その引き金を引いたのは、1974(昭和49)年に勃発したオイルショックである。原油産出国が先進国に対抗して減産の申し合わせをしたことで石油価格が急騰、これによって世界経済は歴史的混乱におちいる。石油のほとんどを海外からの輸入にたよる日本への打撃はとりわけ大きかった。
ちなみに物価指数は前年の72年には前年比4.9%だったが、この年には11.7%に、さらに翌74年にはなんと22.4%にまでに急騰。終戦直後以来の急激なインフレは経済活動に冷や水をあびせ、前年比9.1だった72年の経済成長率は、この年には5.1%に減速、翌74年にはマイナス0.5%にまで落ち込み、戦後世界の奇跡と言われた日本の高度成長は終わりをつげ「神話」となった。
当然にも、ディスカバージャパンが火をつけた旅行ブームにも水がさされ、そこへ相次ぐ運賃値上げが追い討ちをかけた。それまでは国会の承認をへないと国鉄は値上げができなかったが、累積する赤字を解消するために関連法案が改正され、その必要がなくなった。それを国鉄当局が安易に「乱用」したからである。
これにより、国鉄の経営は低迷をつづけ、ついにディスカバージャパンにも「運命の時」がやってくる。
1977(昭和52)年1月7日付け朝日新聞は、「年末年始客も10%減」「ディスカバージャパンは中止」の見出しを掲げてこう報じた。
「これほどの減少は近年になく、昨年の五〇%値上げに加え、不況の深刻化と雪害が響いた、と国鉄はみている。このため、国鉄旅客局は増収キャンペーンに乗り出すことにした。なづけて『一枚の切符から』。ポスト万博対策として四十五年十月から続けた『ディスカバージャパン』宣伝を六年余でやめ、低成長時代に見合った新キャンペーンに全国規模で取り組むという。が、赤字財政で来年度も小幅ながら再値上げをしたい国鉄に対し、利用者が国鉄の関係者の思惑通り切符を買ってどんどん旅をしてくれるかどうか」――
しかし、記事の危惧が的中、「一枚の切符から」は不調でわずか1年たらずで中止。1978年10月、ディスカバージャパンは「パート2」として息を吹き返す。「いい日旅立ち」キャンペーンである。

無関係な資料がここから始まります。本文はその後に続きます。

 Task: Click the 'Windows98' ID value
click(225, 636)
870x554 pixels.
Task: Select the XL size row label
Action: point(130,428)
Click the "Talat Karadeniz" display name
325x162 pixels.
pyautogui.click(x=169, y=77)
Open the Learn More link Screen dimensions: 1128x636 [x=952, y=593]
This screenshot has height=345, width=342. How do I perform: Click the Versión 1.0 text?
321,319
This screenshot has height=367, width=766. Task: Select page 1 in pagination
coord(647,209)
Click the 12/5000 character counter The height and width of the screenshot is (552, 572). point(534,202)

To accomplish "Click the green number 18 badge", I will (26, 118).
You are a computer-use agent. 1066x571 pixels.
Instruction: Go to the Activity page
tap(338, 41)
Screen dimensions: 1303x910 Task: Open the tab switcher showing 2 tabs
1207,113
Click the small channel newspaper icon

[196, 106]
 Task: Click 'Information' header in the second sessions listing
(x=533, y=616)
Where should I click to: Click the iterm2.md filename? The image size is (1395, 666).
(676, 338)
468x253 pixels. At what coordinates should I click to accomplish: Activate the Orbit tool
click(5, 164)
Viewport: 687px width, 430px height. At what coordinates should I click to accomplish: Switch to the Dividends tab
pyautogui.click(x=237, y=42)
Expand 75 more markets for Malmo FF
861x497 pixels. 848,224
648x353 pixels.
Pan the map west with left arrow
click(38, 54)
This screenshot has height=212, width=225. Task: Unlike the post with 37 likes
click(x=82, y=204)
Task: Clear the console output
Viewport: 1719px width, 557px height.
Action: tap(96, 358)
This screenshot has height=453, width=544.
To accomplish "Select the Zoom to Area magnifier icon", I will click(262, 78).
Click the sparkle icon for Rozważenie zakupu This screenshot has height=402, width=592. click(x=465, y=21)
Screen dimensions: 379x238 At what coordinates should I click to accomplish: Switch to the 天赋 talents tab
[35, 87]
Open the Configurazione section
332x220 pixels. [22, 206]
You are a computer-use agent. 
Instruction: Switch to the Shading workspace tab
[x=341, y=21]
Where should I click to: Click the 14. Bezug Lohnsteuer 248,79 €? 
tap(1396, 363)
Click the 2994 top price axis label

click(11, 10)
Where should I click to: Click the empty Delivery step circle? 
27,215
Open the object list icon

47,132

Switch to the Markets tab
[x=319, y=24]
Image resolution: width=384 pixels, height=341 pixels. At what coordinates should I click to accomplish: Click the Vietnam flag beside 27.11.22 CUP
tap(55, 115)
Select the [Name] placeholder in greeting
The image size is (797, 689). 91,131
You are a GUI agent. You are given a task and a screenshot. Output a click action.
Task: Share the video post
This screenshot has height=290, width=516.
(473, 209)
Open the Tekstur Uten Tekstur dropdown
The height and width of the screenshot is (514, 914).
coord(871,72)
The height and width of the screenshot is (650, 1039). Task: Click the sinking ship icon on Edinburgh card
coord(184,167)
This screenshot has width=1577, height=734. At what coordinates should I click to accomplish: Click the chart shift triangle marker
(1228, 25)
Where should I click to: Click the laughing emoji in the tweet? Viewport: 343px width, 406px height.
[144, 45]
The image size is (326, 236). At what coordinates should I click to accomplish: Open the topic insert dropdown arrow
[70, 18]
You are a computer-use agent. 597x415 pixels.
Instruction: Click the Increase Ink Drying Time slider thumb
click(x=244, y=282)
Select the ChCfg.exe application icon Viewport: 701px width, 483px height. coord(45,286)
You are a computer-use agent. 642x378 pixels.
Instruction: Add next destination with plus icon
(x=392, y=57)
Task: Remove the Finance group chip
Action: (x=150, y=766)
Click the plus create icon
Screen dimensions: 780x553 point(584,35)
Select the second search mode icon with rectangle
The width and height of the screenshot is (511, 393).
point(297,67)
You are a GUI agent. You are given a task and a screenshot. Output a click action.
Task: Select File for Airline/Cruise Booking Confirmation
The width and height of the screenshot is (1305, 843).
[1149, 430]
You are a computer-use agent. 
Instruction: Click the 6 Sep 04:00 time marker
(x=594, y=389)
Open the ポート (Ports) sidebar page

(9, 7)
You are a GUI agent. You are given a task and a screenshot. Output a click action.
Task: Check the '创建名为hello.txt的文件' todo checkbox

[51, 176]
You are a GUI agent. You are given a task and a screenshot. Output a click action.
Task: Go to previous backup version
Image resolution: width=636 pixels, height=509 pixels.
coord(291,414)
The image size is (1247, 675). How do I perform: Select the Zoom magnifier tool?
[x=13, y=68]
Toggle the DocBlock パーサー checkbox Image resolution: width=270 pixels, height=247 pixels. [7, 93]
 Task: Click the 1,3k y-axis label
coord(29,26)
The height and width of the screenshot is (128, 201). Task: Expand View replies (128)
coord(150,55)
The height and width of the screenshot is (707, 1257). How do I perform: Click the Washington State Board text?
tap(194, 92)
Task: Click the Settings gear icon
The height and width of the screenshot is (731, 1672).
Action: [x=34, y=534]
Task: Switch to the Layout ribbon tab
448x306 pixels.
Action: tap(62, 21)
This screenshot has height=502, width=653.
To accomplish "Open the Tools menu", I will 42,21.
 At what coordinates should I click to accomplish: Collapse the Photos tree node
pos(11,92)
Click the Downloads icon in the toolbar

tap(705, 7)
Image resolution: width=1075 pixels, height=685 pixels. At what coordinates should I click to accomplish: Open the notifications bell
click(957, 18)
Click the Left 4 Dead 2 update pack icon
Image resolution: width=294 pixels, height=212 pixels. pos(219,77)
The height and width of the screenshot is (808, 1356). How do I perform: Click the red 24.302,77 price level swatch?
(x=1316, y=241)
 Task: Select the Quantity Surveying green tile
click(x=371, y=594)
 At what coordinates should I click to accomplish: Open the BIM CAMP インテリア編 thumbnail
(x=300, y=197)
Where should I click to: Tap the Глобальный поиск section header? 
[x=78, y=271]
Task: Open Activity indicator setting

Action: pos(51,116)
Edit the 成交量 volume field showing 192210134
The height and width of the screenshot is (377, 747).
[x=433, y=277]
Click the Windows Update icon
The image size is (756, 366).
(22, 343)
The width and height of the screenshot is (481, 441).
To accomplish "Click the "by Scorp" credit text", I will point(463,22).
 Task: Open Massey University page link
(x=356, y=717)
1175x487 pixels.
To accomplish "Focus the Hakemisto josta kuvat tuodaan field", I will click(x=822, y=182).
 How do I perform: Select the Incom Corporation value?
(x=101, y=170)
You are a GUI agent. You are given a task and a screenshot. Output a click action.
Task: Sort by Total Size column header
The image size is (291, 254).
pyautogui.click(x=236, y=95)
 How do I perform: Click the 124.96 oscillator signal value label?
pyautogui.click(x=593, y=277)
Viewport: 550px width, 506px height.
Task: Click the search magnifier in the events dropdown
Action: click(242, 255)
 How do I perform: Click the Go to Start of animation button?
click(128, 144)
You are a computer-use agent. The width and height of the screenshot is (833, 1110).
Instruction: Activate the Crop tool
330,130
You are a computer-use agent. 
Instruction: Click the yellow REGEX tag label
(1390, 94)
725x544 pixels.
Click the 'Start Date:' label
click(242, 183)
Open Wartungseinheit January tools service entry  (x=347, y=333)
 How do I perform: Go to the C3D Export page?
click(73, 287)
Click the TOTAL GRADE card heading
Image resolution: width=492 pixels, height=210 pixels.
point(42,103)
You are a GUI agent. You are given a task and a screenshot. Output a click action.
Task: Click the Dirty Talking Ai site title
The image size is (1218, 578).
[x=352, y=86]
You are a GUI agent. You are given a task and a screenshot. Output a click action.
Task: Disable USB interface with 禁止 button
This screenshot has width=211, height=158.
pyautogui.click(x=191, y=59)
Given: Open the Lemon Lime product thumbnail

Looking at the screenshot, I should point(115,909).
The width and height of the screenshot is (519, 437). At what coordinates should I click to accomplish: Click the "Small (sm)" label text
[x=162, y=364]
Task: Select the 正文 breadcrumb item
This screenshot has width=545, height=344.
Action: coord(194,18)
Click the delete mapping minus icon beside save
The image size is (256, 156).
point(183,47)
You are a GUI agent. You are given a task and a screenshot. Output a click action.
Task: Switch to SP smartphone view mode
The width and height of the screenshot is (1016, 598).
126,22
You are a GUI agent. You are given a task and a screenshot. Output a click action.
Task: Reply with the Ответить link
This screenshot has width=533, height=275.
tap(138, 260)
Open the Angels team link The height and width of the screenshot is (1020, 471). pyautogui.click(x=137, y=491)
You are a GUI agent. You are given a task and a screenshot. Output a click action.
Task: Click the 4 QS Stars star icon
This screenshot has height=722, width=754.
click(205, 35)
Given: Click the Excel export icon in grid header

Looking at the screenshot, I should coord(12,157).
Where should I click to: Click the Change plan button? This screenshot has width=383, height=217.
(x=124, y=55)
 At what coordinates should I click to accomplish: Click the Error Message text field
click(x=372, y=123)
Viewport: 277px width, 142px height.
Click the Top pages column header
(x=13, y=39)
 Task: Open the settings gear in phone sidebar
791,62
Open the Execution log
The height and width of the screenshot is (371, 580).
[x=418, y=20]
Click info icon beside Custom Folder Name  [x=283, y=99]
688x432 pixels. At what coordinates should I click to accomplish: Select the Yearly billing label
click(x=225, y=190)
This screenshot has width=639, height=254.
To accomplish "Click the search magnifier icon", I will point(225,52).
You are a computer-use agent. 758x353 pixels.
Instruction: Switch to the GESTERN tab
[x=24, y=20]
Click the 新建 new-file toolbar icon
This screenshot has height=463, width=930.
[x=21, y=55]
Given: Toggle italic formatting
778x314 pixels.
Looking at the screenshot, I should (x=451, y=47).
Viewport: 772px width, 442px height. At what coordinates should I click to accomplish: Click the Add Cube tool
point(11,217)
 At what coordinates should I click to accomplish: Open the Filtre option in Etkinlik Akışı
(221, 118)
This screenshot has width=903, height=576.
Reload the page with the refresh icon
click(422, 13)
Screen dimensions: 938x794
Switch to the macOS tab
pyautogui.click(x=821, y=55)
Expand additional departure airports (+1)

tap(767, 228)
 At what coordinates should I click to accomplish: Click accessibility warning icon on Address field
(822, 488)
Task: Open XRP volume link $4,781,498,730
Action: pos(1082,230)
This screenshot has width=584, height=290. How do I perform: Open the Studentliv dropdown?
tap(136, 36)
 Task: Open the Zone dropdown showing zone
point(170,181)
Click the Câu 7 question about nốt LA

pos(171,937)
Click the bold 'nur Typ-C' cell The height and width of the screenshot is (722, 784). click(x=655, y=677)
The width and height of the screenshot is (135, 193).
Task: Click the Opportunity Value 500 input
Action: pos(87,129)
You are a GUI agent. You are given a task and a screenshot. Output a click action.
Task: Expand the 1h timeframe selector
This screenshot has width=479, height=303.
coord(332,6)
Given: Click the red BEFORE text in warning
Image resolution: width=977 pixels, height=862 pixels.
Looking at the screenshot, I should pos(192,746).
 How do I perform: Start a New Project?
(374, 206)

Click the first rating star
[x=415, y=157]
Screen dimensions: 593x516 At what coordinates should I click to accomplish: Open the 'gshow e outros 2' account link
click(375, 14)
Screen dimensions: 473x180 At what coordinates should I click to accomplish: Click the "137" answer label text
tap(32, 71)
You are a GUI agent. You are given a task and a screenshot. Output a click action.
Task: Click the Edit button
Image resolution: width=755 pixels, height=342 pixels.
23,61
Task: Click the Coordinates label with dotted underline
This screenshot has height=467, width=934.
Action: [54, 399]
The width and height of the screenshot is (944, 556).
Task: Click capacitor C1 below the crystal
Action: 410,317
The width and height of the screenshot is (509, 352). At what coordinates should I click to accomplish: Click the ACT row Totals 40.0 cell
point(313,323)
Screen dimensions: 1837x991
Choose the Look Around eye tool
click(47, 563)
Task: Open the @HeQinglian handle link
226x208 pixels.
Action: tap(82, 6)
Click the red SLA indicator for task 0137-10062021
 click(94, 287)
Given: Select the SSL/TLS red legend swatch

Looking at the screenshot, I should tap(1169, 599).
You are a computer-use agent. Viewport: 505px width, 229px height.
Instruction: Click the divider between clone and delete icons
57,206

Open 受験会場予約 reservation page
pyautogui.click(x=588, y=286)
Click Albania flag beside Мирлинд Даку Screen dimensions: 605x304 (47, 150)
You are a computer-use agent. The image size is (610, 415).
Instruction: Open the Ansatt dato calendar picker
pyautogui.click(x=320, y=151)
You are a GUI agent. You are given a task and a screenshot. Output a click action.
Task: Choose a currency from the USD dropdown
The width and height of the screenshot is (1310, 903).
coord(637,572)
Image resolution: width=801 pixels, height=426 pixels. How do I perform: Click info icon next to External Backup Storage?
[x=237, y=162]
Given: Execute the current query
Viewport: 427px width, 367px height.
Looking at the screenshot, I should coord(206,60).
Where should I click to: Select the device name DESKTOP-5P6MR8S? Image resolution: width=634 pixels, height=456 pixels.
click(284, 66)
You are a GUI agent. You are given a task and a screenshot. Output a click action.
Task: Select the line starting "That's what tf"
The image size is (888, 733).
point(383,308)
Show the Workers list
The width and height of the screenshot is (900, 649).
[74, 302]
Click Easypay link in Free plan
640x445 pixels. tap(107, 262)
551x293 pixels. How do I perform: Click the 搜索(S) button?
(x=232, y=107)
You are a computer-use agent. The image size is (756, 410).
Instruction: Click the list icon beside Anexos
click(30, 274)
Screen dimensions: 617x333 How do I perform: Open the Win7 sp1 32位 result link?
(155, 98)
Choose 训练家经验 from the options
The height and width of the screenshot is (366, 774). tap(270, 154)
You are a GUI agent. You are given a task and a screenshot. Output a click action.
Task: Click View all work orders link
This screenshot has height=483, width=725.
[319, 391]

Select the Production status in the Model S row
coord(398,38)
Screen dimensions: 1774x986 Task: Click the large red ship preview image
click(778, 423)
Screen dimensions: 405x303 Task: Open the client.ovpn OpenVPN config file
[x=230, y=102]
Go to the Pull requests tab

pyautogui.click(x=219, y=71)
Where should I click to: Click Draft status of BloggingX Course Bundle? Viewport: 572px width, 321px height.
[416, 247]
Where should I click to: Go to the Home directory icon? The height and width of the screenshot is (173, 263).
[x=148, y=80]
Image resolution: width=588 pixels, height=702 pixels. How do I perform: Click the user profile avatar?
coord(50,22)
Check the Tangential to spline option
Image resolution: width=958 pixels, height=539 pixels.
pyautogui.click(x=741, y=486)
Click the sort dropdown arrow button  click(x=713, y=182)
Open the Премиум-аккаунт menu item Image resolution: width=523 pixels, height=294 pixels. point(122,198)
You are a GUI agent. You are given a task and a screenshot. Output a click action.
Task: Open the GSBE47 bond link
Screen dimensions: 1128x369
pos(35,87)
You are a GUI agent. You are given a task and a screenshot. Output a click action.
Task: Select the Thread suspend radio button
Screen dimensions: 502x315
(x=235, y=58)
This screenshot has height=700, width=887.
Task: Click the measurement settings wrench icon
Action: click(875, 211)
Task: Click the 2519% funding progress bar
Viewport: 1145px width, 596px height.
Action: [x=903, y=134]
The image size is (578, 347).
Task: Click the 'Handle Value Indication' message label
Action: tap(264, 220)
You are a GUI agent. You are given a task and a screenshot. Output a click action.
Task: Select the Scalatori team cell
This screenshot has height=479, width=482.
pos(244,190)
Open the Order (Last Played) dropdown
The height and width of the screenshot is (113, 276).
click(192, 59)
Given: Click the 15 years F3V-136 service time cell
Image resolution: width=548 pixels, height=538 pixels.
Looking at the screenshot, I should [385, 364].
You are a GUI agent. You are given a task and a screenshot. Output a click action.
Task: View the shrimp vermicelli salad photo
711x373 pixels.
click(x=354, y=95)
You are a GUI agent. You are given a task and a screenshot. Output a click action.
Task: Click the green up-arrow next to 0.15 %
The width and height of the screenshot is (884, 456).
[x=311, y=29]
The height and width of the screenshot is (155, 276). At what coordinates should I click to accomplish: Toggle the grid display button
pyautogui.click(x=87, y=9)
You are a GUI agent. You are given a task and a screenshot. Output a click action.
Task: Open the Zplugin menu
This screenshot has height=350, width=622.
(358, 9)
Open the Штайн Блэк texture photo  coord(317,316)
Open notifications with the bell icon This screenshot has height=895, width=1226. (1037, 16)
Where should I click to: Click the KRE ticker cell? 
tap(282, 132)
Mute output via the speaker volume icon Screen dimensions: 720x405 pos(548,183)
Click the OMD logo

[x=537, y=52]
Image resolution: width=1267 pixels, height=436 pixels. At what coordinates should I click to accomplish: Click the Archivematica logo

ただし、「前評判」はパート1の時と同じく芳しくなかった。ましてや、山口百恵の同名のキャンペーンソングのおかげで起死再生の成果を上げ、パート1を超える歴史的事件となることを事前に予想したマスコミは皆無だった。
たとえば、1978年10月13日付の毎日新聞の扱いは、4段組の囲み記事と小さく、「いい日旅立ち」「国鉄が新キャッチフレーズ」の見出しが掲げられただけで、そこに山口百恵の文字がないことに、当初の注目度が示されていた。
記事も、「前回二回が旅客誘致のムードキャンペーンだったのに対し、今回はサービス、宣伝、割引運賃などの新商品の販売――など旅客全体の総合施策を展開して増収に直結させるのがねらい」だとして、「Qきっぷ」など個別商品の紹介があり、ようやく中段で、「話題作りとしては、来年、二十歳を迎える人気歌手、山口百恵とタイアップ、彼女が来月二十一日に発売する記念曲の題を『いい日旅立ち』にしてもらった」との補足があるだけである。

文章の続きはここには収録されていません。